» **INSTRUCTIONS FOR THE TASK**
Each record must be printed again exactly as given.

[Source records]
-----

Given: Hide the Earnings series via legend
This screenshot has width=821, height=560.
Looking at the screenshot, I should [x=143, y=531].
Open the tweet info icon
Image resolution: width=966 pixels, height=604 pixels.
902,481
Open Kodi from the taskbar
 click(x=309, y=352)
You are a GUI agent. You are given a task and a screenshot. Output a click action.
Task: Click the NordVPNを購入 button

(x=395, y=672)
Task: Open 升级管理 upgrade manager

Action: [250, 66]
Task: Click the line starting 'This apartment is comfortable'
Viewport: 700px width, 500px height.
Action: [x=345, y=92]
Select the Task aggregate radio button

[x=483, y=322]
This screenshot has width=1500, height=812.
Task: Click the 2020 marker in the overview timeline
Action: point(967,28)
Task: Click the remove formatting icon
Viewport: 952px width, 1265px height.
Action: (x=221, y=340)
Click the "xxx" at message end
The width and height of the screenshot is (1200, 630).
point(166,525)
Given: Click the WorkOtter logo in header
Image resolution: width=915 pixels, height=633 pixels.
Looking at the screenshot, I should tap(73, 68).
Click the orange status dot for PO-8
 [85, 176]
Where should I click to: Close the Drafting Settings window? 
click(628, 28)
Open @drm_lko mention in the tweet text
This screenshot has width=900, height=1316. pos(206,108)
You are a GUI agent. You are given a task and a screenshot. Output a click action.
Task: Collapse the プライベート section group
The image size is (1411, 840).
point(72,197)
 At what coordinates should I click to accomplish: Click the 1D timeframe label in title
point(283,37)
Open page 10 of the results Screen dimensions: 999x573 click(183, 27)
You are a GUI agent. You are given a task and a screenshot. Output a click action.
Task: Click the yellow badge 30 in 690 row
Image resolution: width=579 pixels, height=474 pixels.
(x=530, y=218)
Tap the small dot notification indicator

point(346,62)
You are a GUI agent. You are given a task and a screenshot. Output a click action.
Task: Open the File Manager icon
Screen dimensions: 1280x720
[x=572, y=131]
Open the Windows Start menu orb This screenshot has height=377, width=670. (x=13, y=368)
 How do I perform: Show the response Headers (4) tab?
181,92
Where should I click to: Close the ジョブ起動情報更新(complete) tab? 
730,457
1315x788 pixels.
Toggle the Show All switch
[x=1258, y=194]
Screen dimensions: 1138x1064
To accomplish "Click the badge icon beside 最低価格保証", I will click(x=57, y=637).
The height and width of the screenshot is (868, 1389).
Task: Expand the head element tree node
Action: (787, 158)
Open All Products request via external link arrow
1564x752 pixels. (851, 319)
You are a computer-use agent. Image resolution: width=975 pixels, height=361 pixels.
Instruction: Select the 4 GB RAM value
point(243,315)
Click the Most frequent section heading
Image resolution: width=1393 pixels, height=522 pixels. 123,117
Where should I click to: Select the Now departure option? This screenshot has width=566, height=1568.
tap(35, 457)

-----

» **YOUR RESPONSE**
Given: Hide the Earnings series via legend
This screenshot has width=821, height=560.
Looking at the screenshot, I should [x=143, y=531].
Open the tweet info icon
Image resolution: width=966 pixels, height=604 pixels.
902,481
Open Kodi from the taskbar
 click(x=309, y=352)
You are a GUI agent. You are given a task and a screenshot. Output a click action.
Task: Click the NordVPNを購入 button

(x=395, y=672)
Task: Open 升级管理 upgrade manager

Action: [250, 66]
Task: Click the line starting 'This apartment is comfortable'
Viewport: 700px width, 500px height.
Action: [x=345, y=92]
Select the Task aggregate radio button

[x=483, y=322]
This screenshot has width=1500, height=812.
Task: Click the 2020 marker in the overview timeline
Action: point(967,28)
Task: Click the remove formatting icon
Viewport: 952px width, 1265px height.
Action: (x=221, y=340)
Click the "xxx" at message end
The width and height of the screenshot is (1200, 630).
point(166,525)
Given: Click the WorkOtter logo in header
Image resolution: width=915 pixels, height=633 pixels.
Looking at the screenshot, I should tap(73, 68).
Click the orange status dot for PO-8
 [85, 176]
Where should I click to: Close the Drafting Settings window? 
click(628, 28)
Open @drm_lko mention in the tweet text
This screenshot has width=900, height=1316. pos(206,108)
You are a GUI agent. You are given a task and a screenshot. Output a click action.
Task: Collapse the プライベート section group
The image size is (1411, 840).
point(72,197)
 At what coordinates should I click to accomplish: Click the 1D timeframe label in title
point(283,37)
Open page 10 of the results Screen dimensions: 999x573 click(183, 27)
You are a GUI agent. You are given a task and a screenshot. Output a click action.
Task: Click the yellow badge 30 in 690 row
Image resolution: width=579 pixels, height=474 pixels.
(x=530, y=218)
Tap the small dot notification indicator

point(346,62)
You are a GUI agent. You are given a task and a screenshot. Output a click action.
Task: Open the File Manager icon
Screen dimensions: 1280x720
[x=572, y=131]
Open the Windows Start menu orb This screenshot has height=377, width=670. (x=13, y=368)
 How do I perform: Show the response Headers (4) tab?
181,92
Where should I click to: Close the ジョブ起動情報更新(complete) tab? 
730,457
1315x788 pixels.
Toggle the Show All switch
[x=1258, y=194]
Screen dimensions: 1138x1064
To accomplish "Click the badge icon beside 最低価格保証", I will click(x=57, y=637).
The height and width of the screenshot is (868, 1389).
Task: Expand the head element tree node
Action: (787, 158)
Open All Products request via external link arrow
1564x752 pixels. (851, 319)
You are a computer-use agent. Image resolution: width=975 pixels, height=361 pixels.
Instruction: Select the 4 GB RAM value
point(243,315)
Click the Most frequent section heading
Image resolution: width=1393 pixels, height=522 pixels. 123,117
Where should I click to: Select the Now departure option? This screenshot has width=566, height=1568.
tap(35, 457)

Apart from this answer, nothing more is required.